In Wisconsin, an OWI's classification is not automatic. Understand the specific circumstances and legal distinctions that elevate an offense to a felony.
In Wisconsin, an Operating While Intoxicated (OWI) offense is not always a felony. The legal system treats each case based on specific details surrounding the incident and the driver’s past record. An OWI can range from a non-criminal violation to a felony charge. The circumstances of the arrest dictate whether the charge escalates.
A first-time OWI offense, without any aggravating factors, is handled as a non-criminal, civil forfeiture. This means it does not result in a criminal record, though it still carries penalties such as fines from $150 to $300, and driver’s license revocation for six to nine months. Mandatory participation in an alcohol and other drug assessment program is also required.
The situation changes with subsequent offenses. A second or third OWI is prosecuted as a criminal misdemeanor. A second offense involves mandatory jail time of at least five days and fines between $350 and $1,100. For a third offense, the penalties increase, with a minimum of 45 days in jail and fines from $600 to $2,000. These offenses create a criminal record.
Wisconsin law escalates an OWI to a felony based on the number of prior convictions, employing a lifetime lookback period where all previous offenses count. The progression begins with the fourth offense, which is classified as a Class H felony. This charge carries a potential prison sentence and marks a significant turning point in how the state treats the offense.
As the number of prior convictions increases, so does the severity of the felony classification. A fifth or sixth OWI is considered a Class G felony. This category carries more substantial penalties than a Class H felony, reflecting the state’s position on habitual offenders.
The felony levels continue to climb with further offenses. A seventh, eighth, or ninth OWI is classified as a Class F felony. For those who accumulate ten or more OWI convictions, the charge becomes a Class E felony. Each step up in felony class corresponds to a longer potential period of incarceration and higher fines.
Causing physical harm to another person while operating a vehicle under the influence elevates the charge, often to a felony, regardless of the driver’s prior record. If a first-time OWI results in great bodily harm to someone else, the offense becomes a Class F felony. “Great bodily harm” is legally defined as an injury that creates a substantial risk of death, causes serious permanent disfigurement, or the permanent loss or impairment of a bodily member or organ. A second or subsequent OWI that causes any injury is a Class H felony.
The consequences are most severe when an OWI results in a fatality. Under Wisconsin Statute 940.09, this act is known as homicide by intoxicated use of a vehicle. For a driver with no prior OWI-related offenses, the charge is a Class D felony, which can result in up to 25 years in prison.

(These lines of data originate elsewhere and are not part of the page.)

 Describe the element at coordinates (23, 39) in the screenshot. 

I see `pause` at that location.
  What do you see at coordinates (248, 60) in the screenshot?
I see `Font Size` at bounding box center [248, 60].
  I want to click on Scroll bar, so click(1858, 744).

If the driver has a previous OWI conviction, the charge is elevated to a Class C felony, carrying a potential sentence of up to 40 years.
Driving while intoxicated with a passenger under the age of 16 in the vehicle is a significant aggravating factor that alters the classification of the offense. While a first-time OWI with a minor present is a criminal misdemeanor, it is the second offense that triggers a felony charge. This rule creates a separate path to a felony that does not depend on reaching a fourth offense.
Under Wisconsin Statute 346.65, a second or subsequent OWI committed with a minor under 16 doubles the potential penalties. For a second offense, this enhancement elevates the charge to a Class H felony.